— start RECORDS SHOWN —
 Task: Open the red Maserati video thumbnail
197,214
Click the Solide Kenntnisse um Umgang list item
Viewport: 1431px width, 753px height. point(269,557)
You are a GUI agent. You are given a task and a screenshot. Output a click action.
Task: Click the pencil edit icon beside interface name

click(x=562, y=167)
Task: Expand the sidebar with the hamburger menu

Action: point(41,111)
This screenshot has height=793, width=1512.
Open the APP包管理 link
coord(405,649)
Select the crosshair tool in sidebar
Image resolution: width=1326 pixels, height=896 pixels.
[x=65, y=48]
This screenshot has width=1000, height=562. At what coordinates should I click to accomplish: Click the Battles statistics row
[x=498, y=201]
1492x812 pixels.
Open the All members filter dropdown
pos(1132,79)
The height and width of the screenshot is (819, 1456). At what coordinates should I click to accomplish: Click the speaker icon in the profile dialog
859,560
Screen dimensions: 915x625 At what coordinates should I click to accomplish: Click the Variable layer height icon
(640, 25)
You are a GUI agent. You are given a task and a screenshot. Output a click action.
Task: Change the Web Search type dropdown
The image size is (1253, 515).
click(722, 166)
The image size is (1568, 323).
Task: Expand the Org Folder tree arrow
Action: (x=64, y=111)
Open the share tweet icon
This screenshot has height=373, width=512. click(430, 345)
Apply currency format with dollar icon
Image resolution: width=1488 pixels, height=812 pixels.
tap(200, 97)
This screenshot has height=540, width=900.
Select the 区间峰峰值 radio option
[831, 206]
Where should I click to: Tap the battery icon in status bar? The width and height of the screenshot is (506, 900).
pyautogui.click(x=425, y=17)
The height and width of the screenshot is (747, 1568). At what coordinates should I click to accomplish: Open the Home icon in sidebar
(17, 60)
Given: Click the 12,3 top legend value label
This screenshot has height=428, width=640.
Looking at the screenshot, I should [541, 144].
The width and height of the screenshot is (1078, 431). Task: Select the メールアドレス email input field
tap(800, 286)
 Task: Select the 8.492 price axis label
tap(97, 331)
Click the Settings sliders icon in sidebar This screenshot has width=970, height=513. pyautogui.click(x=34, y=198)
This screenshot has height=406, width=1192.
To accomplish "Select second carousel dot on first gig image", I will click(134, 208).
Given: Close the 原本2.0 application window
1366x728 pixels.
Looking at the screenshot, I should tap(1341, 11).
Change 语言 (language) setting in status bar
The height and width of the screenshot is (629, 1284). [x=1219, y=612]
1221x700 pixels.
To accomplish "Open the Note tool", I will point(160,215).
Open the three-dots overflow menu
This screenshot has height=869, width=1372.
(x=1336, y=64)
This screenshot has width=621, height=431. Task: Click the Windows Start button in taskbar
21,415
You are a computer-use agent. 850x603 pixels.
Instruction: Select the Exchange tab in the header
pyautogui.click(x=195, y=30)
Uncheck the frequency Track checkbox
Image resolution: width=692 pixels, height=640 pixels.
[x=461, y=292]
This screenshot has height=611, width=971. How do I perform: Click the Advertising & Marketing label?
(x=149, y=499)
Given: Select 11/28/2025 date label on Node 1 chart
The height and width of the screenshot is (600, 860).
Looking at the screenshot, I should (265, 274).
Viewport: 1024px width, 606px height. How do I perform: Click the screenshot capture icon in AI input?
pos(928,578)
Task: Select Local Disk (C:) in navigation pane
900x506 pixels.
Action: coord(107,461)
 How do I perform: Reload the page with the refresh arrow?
— end RECORDS SHOWN —
GIVEN INSTRUCTION
Format the lines from the one containing "This screenshot has height=611, width=971." through the final line as a JSON list of strings, with one string per line and blank lines omitted.

RESULT FOR THIS TASK
[
  "This screenshot has height=611, width=971. How do I perform: Click the Advertising & Marketing label?",
  "(x=149, y=499)",
  "Given: Select 11/28/2025 date label on Node 1 chart",
  "The height and width of the screenshot is (600, 860).",
  "Looking at the screenshot, I should (265, 274).",
  "Viewport: 1024px width, 606px height. How do I perform: Click the screenshot capture icon in AI input?",
  "pos(928,578)",
  "Task: Select Local Disk (C:) in navigation pane",
  "900x506 pixels.",
  "Action: coord(107,461)",
  " How do I perform: Reload the page with the refresh arrow?"
]